The risk of transfusion-associated sepsis due to transmission of bacteria is a persistent problem in the transfusion field. Despite numerous interventions to reduce the risk, cases of bacterial sepsis following transfusion are repeatedly being reported. Especially platelet concentrates are highly susceptible to bacterial contaminations due to the growth-promoting storage conditions. In Europe, blood establishments and national authorities have implemented individual precaution measures to mitigate the risk of bacterial transmission. To obtain an overview of the different approaches, we compiled information from national authorities, blood establishments, and the current literature. Several aspects such as the shelf life of platelets, time of sampling and the applied control measures are compared between the member states. The analysis of the data revealed a broad heterogeneity of procedures on a national level ranging from platelet release without any safety testing up to mandatory screening of all platelet concentrates prior to transfusion. Despite the substantial progress made in recent years, several bacterial reports on transfusion-associated sepsis indicate that further efforts are needed to increase the safety of blood transfusions in the long term.

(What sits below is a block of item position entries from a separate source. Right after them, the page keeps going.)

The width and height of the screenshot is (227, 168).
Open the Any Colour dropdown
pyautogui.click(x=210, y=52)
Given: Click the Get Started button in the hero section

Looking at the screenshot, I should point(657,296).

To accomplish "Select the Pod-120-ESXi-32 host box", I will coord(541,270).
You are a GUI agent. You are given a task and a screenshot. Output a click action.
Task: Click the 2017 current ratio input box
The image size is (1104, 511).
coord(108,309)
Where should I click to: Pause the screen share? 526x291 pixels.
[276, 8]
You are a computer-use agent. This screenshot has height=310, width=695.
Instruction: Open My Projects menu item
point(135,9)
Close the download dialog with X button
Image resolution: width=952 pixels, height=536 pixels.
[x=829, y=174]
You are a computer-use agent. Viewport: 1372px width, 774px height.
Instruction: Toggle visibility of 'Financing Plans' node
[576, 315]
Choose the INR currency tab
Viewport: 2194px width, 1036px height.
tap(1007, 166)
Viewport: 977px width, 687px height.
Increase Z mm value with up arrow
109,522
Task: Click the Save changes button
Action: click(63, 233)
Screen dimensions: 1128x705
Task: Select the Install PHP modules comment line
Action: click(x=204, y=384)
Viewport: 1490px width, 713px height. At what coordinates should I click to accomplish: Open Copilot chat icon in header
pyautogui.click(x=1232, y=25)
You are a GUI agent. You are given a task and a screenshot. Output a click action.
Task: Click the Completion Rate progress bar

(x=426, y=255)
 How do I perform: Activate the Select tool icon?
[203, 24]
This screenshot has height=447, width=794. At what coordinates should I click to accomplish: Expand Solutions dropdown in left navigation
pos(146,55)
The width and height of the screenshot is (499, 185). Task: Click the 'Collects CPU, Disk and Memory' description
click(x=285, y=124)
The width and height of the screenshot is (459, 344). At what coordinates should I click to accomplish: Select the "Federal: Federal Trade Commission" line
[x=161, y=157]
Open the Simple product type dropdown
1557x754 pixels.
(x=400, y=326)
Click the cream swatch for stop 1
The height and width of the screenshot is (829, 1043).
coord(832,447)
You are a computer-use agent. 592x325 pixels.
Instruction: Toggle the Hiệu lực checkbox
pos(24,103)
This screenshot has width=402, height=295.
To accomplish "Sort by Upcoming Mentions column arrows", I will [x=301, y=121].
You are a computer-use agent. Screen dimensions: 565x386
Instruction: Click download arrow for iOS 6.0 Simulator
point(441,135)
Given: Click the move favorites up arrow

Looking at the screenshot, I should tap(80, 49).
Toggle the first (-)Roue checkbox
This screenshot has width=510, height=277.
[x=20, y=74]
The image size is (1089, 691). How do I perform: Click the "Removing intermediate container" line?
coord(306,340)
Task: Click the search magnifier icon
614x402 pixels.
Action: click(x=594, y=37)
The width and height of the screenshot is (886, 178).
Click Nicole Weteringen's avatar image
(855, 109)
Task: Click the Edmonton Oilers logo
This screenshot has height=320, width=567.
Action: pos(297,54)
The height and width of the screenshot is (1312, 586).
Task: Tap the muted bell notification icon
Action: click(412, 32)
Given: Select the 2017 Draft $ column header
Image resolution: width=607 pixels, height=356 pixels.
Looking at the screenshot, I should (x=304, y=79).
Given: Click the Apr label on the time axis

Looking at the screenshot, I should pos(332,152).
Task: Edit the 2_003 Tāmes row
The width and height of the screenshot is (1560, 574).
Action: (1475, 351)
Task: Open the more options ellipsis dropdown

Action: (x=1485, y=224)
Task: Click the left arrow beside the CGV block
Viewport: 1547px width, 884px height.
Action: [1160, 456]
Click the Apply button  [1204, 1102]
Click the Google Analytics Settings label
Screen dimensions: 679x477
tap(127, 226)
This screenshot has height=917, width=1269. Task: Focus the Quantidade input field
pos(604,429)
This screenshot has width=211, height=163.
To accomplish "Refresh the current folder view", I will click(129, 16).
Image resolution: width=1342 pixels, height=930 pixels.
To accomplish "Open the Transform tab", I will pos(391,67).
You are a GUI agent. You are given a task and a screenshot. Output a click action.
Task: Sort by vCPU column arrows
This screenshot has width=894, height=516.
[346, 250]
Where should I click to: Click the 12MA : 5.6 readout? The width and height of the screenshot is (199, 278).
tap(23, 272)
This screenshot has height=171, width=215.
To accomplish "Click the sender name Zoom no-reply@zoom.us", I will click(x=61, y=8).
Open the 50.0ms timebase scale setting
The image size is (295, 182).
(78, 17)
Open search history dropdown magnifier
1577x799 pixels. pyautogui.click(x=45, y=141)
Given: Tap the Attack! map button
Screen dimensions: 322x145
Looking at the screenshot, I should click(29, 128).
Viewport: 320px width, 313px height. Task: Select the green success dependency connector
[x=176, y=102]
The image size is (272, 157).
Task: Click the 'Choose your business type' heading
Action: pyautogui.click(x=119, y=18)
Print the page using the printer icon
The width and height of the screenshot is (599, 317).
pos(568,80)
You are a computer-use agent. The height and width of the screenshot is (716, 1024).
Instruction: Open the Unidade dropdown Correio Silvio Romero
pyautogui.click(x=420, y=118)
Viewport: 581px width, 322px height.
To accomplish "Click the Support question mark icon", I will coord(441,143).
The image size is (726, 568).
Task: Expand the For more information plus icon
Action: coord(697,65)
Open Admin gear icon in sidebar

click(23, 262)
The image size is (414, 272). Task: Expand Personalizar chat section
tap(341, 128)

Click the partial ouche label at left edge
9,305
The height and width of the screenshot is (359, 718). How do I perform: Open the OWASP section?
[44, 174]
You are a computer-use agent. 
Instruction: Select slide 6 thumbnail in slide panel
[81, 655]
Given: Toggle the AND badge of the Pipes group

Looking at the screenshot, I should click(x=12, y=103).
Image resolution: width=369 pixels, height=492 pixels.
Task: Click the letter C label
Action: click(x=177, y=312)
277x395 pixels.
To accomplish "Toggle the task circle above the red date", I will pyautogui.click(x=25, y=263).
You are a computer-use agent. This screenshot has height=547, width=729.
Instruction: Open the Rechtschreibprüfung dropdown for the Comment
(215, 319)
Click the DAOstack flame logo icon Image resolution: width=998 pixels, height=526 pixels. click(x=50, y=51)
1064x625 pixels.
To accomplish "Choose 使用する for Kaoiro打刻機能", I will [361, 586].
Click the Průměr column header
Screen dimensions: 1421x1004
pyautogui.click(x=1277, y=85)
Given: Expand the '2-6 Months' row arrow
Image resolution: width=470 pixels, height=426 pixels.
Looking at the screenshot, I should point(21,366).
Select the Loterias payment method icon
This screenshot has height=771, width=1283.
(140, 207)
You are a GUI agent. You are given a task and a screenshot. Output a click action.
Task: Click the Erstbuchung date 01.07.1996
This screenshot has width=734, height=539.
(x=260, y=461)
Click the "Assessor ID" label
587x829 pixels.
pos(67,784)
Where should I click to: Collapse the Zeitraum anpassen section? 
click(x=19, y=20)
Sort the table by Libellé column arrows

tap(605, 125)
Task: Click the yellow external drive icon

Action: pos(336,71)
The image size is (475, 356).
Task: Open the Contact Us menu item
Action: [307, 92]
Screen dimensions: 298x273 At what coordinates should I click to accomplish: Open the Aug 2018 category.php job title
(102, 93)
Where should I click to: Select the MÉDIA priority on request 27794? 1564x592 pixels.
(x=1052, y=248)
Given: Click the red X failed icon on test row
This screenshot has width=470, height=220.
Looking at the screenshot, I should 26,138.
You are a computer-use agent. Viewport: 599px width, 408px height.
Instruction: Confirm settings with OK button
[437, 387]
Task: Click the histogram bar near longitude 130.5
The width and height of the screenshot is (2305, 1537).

Keywords: Bacterial contamination; Blood safety; Infection; Pathogen inactivation; Platelet concentrates; Sepsis; Transfusion-associated infections.

Fig. 1

Strategies applied for risk reduction of transfusion-transmitted bacterial transmission via platelets in Europe. Green, routine-based screening; orange, routine-based pathogen inactivation; blue, only partial and/or quality control testing; white, no data available; dots, mini states. The map was generated with www.mapcharts.net.

Fig. 2

Detailed strategies of individual member states (MS) to prevent contaminated platelet concentrate (PC) transfusion. A) Shelf life reduction to 4 days with an extension to 5 days by additional testing with culture-based or rapid microbiological methods (dashed line). B) Implementation of a random quality control (QC) testing; release of platelets up to day 7 is possible in individual MS dependent on additional measures to detect bacteria (dashed lines). C) Routine culture-based screening with early sampling. A 2-bottle strategy (aerobic and anaerobic) is followed except for Denmark, where an aerobic culture bottle is used. Shelf life varies between 5 and 7 days among the respective MS. Ireland and UK allow additional testing on day 4 for shelf life extension to day 7. D) Routine culture-based screening with late sampling and a corresponding shelf life of 7 days. E) Implementation of pathogen reduction; red boxes indicate the sampling period.